◆ **Assignment**: Of the lines in the data below, write out exactly those from the one holding "280x419 pixels." through the one holding "Click the Percent", both included.

◇ ◇ ◇

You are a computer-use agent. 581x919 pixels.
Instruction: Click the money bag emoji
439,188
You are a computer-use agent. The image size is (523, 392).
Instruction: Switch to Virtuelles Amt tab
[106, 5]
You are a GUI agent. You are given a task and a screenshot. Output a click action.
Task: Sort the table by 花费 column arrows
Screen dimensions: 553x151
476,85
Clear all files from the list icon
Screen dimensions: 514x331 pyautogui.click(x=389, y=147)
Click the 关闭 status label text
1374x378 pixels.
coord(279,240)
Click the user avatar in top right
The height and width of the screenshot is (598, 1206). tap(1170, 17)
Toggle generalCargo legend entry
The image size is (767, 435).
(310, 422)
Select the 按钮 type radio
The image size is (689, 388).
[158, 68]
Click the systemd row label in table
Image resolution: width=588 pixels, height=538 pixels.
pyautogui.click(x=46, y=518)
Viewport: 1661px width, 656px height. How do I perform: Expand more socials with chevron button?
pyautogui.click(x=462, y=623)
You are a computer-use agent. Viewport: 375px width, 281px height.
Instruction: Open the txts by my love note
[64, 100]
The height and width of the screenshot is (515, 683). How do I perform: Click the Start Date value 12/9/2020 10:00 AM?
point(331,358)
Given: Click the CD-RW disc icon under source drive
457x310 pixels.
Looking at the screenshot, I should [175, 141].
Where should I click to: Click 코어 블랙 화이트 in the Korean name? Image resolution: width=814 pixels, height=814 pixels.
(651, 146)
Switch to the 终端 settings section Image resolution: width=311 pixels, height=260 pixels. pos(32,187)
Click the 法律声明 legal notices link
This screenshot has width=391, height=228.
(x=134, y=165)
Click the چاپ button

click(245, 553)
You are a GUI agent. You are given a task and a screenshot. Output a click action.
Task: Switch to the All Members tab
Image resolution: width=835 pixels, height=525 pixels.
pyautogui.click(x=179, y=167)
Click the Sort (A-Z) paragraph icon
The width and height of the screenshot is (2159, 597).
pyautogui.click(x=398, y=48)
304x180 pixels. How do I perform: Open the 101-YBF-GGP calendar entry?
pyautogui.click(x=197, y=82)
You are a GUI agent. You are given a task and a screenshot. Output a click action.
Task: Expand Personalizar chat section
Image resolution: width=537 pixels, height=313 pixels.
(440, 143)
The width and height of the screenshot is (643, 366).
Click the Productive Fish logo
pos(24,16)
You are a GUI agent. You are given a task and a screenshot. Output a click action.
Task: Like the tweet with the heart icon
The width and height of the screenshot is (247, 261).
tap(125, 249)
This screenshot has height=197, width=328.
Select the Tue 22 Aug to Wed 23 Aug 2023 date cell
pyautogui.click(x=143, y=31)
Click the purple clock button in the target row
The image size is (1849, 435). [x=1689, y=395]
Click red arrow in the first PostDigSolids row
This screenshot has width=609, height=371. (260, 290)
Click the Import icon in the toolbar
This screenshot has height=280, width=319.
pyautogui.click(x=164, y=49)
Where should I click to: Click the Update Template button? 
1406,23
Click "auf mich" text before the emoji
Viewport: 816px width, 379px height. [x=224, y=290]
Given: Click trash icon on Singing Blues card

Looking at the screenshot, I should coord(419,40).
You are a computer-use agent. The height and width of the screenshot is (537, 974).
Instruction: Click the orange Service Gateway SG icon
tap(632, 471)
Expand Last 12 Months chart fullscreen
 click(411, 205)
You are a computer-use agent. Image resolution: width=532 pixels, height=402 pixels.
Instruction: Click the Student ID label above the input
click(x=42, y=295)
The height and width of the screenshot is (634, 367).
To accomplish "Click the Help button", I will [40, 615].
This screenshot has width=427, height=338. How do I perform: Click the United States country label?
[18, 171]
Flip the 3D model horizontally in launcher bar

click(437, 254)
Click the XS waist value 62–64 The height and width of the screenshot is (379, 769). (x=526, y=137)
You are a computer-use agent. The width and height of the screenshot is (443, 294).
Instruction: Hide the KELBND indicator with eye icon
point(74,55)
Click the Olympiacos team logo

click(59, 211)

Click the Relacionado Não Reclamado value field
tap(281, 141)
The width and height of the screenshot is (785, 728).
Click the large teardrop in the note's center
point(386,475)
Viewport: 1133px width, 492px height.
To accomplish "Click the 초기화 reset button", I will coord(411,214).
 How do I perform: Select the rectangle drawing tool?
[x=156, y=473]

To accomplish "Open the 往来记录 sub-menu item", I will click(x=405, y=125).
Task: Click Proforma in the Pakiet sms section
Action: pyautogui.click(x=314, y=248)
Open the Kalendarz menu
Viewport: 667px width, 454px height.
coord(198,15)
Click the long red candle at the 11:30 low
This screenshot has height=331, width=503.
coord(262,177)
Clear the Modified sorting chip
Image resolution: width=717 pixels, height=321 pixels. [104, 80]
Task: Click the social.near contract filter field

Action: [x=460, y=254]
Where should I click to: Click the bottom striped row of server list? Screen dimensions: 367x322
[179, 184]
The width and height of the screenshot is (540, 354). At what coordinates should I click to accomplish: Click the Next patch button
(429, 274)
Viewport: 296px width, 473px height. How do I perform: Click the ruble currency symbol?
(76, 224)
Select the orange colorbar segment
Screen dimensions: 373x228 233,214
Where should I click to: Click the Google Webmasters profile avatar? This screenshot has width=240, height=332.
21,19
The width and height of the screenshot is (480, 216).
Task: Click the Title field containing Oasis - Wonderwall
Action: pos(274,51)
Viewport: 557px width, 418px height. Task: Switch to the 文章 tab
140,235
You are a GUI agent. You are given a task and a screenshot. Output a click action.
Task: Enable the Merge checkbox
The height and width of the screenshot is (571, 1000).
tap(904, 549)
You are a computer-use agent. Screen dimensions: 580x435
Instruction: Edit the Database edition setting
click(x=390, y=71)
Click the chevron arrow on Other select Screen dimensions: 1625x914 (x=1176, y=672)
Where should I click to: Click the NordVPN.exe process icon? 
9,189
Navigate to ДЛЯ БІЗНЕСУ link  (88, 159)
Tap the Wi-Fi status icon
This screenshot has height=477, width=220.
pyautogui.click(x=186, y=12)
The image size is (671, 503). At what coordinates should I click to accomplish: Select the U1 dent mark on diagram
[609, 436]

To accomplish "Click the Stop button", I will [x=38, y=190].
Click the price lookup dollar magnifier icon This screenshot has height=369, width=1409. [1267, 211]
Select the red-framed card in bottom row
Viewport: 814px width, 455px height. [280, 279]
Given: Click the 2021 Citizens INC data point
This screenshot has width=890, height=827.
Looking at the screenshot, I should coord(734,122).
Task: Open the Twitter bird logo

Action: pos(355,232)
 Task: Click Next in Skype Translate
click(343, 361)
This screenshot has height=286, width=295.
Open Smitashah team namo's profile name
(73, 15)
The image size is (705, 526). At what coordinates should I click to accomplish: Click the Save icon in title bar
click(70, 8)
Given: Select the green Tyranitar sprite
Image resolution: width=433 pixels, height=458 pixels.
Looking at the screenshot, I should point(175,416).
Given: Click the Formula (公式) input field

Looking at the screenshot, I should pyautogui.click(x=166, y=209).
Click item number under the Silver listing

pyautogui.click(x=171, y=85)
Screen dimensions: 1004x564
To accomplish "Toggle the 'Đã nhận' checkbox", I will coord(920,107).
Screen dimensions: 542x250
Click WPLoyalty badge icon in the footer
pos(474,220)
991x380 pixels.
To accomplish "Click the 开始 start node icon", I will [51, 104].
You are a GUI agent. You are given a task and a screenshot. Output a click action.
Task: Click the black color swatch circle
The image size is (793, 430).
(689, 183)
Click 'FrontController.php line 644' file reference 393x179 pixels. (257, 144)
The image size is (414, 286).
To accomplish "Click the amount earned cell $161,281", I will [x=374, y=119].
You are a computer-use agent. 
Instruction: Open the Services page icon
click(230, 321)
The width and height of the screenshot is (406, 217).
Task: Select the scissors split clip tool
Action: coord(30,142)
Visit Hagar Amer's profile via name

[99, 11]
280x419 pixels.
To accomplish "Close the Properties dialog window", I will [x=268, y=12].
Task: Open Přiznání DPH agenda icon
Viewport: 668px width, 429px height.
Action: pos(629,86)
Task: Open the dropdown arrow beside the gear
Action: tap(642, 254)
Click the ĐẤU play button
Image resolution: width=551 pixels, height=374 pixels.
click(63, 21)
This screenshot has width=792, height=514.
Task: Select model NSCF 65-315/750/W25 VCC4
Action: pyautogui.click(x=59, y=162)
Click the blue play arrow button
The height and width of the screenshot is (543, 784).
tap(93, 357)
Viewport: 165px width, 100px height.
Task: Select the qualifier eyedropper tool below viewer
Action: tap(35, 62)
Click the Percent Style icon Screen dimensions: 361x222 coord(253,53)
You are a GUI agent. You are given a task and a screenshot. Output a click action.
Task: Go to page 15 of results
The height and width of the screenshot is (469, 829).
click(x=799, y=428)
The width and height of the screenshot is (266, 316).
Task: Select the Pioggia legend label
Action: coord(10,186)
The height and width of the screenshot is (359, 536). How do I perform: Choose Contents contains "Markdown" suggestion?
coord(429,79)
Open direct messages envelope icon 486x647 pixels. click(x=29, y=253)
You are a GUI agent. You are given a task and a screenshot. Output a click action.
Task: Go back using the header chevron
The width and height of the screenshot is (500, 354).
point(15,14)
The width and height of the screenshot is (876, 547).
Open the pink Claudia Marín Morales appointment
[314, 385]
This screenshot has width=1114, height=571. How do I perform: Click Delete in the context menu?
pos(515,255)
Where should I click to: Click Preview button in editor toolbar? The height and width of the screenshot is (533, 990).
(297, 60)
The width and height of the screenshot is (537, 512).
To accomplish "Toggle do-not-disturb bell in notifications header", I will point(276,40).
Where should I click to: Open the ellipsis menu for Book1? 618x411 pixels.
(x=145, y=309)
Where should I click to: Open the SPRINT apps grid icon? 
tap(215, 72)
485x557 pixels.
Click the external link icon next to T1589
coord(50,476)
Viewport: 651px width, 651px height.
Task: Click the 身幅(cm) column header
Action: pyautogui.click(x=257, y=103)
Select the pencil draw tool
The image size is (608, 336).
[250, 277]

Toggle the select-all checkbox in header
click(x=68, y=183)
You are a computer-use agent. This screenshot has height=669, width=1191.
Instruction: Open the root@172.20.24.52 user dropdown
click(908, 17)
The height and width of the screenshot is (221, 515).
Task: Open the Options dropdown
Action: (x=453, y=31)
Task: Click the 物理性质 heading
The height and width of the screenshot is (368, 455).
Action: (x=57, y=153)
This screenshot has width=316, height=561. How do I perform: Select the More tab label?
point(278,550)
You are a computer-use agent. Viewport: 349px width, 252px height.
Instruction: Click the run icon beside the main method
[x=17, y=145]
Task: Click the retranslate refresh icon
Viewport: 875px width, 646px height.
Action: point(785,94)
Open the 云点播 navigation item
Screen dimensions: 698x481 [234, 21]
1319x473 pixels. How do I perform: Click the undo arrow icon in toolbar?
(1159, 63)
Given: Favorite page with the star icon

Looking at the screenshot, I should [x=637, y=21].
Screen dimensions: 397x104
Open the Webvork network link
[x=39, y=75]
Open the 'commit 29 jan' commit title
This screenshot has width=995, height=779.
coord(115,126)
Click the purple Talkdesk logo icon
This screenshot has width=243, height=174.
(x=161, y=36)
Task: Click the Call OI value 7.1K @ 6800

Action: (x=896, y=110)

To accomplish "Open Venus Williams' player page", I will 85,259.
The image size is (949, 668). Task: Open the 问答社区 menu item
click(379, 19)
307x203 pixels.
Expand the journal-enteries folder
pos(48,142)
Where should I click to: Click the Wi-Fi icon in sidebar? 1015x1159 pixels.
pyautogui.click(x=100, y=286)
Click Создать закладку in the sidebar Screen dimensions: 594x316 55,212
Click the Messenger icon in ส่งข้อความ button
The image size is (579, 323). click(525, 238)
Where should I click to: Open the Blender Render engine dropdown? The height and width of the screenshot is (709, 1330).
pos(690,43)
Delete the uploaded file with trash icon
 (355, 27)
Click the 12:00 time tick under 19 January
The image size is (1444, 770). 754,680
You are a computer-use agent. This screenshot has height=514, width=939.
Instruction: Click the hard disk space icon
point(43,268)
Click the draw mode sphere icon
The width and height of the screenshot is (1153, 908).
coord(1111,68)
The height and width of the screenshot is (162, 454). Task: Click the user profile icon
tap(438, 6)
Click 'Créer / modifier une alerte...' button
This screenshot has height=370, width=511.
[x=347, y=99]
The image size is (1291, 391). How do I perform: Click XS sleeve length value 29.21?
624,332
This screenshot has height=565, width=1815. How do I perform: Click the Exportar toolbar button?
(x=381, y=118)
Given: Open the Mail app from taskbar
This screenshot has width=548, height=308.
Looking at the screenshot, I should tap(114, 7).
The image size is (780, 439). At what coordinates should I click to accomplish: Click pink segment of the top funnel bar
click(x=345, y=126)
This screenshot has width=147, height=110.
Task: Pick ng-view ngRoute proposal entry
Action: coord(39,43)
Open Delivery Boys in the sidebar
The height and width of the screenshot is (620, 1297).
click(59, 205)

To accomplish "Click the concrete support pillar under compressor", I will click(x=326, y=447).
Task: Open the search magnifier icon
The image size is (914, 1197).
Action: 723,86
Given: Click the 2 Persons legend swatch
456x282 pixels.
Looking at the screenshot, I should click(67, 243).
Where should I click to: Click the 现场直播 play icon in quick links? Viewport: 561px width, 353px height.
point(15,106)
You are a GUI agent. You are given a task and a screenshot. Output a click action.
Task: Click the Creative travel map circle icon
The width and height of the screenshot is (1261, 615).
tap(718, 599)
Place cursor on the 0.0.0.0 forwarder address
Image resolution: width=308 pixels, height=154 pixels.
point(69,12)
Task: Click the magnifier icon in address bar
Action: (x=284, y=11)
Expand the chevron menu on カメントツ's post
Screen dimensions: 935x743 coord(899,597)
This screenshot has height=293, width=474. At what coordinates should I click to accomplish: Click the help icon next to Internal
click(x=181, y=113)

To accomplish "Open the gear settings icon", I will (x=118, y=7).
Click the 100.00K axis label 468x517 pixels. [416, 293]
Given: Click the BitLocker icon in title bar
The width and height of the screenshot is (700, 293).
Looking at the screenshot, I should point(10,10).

◇ ◇ ◇

◆ **Result of this exercise**:
280x419 pixels.
To accomplish "Close the Properties dialog window", I will [x=268, y=12].
Task: Open Přiznání DPH agenda icon
Viewport: 668px width, 429px height.
Action: pos(629,86)
Task: Open the dropdown arrow beside the gear
Action: tap(642, 254)
Click the ĐẤU play button
Image resolution: width=551 pixels, height=374 pixels.
click(63, 21)
This screenshot has width=792, height=514.
Task: Select model NSCF 65-315/750/W25 VCC4
Action: pyautogui.click(x=59, y=162)
Click the blue play arrow button
The height and width of the screenshot is (543, 784).
tap(93, 357)
Viewport: 165px width, 100px height.
Task: Select the qualifier eyedropper tool below viewer
Action: tap(35, 62)
Click the Percent Style icon Screen dimensions: 361x222 coord(253,53)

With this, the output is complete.